2. Then, I imagined drawing this! At $x=1$, the height of the line is $0.6 \times 1 = 0.6$. At $x=2$, the height of the line is $0.6 \times 2 = 1.2$.
3. The area under this line between $x=1$ and $x=2$ (and above the x-axis) forms a trapezoid. The two parallel sides of the trapezoid are these heights: $0.6$ and $1.2$.
4. The distance between these two parallel sides (the width of the interval) is $2 - 1 = 1$.
5. To find the area of a trapezoid, you add the lengths of the two parallel sides, divide by 2, and then multiply by the height (or width between the parallel sides). So, it's $(0.6 + 1.2) / 2 \times 1$.
6. Let's do the math: $(0.6 + 1.2) = 1.8$.
7. Then, $1.8 / 2 = 0.9$.
8. And finally, $0.9 \times 1 = 0.9$.
9. The problem asked to round to two decimal places, so $0.9$ becomes $0.90$.

Alternative answer

Answer: 0.90 Explain
This is a question about finding the area under a graph, which we can do by thinking about shapes like rectangles and triangles. . The solving step is:

First, we need to figure out which part of the rule for $f(x)$ we use. The problem asks for the area from $x=1$ to $x=2$. Looking at the rule, when $x$ is between $0$ and $8$, $f(x)$ is $0.6x$. Since $1$ and $2$ are both between $0$ and $8$, we'll use $f(x) = 0.6x$.

Next, let's find the height of our shape at $x=1$ and $x=2$:
* When $x=1$, $f(1) = 0.6 \times 1 = 0.6$. So, the height is $0.6$ at $x=1$.
* When $x=2$, $f(2) = 0.6 \times 2 = 1.2$. So, the height is $1.2$ at $x=2$.

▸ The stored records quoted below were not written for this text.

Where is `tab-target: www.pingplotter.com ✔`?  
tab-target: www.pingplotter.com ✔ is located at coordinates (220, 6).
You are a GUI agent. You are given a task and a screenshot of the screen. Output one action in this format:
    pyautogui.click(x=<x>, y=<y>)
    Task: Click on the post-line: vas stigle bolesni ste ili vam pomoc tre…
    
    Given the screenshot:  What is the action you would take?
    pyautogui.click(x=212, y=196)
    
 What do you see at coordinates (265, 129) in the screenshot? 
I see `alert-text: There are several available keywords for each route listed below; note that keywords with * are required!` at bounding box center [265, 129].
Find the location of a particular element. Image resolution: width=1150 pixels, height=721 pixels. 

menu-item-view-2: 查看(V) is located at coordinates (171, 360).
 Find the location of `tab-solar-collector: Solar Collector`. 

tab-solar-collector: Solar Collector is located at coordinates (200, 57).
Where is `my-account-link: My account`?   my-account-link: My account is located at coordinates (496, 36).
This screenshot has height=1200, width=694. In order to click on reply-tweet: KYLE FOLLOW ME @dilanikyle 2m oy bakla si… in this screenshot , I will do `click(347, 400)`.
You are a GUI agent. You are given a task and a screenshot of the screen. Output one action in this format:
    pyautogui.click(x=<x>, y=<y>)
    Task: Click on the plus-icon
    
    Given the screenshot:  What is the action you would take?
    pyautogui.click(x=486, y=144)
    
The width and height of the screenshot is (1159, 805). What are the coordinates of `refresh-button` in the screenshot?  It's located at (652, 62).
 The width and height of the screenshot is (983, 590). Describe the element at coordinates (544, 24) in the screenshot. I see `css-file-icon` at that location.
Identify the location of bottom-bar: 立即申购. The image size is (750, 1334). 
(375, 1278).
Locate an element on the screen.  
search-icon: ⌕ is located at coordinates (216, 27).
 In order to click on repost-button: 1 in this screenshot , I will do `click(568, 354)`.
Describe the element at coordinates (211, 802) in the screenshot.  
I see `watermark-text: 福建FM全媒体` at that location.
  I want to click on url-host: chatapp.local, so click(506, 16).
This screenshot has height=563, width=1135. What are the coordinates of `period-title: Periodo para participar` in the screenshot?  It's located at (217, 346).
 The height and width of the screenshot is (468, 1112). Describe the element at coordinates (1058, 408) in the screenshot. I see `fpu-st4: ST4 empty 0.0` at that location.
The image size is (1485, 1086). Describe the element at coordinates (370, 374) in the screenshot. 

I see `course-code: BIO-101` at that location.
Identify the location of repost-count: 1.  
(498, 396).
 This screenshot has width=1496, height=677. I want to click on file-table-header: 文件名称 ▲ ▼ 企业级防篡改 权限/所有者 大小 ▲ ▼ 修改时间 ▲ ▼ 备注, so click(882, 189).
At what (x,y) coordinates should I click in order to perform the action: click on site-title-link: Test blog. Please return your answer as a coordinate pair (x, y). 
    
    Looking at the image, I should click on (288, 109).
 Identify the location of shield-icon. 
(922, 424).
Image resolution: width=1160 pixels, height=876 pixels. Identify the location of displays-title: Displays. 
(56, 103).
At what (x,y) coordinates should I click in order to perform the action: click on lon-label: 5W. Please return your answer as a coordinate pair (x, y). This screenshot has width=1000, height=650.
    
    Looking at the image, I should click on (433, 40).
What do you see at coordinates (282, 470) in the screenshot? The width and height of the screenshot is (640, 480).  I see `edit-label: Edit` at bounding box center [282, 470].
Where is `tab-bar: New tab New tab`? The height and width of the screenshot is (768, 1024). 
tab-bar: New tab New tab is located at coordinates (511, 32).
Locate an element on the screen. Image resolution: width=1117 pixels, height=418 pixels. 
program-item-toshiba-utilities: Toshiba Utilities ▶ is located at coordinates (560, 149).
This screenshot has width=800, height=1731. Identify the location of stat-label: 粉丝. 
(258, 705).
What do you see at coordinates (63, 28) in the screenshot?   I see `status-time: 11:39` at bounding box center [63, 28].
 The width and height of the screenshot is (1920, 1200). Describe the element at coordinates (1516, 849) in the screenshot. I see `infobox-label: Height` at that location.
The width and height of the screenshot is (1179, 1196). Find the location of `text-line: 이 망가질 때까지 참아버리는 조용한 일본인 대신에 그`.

Now, imagine drawing this! We have a line segment that starts at a height of $0.6$ when $x=1$ and goes up to a height of $1.2$ when $x=2$. The "area under" this line is the space between the line and the bottom axis (the x-axis). This shape looks like a trapezoid, but we can break it into a rectangle and a triangle, which is super fun!

1. **The Rectangle Part:**
The rectangle would have a base from $x=1$ to $x=2$, so its length is $2 - 1 = 1$.
Its height would be the smaller height, which is $0.6$ (from $f(1)$).
Area of the rectangle = length $\times$ height = $1 \times 0.6 = 0.6$.

2. **The Triangle Part:**
The triangle sits on top of our rectangle.
Its base is also from $x=1$ to $x=2$, so its length is $2 - 1 = 1$.
Its height is the difference between the two heights: $f(2) - f(1) = 1.2 - 0.6 = 0.6$.
Area of the triangle = $\frac{1}{2} \times \text{base} \times \text{height} = \frac{1}{2} \times 1 \times 0.6 = 0.3$.

Finally, we add the areas of the rectangle and the triangle together to get the total area:
Total Area = Area of rectangle + Area of triangle = $0.6 + 0.3 = 0.9$.

The problem asks to round to two decimal places, so $0.9$ becomes $0.90$.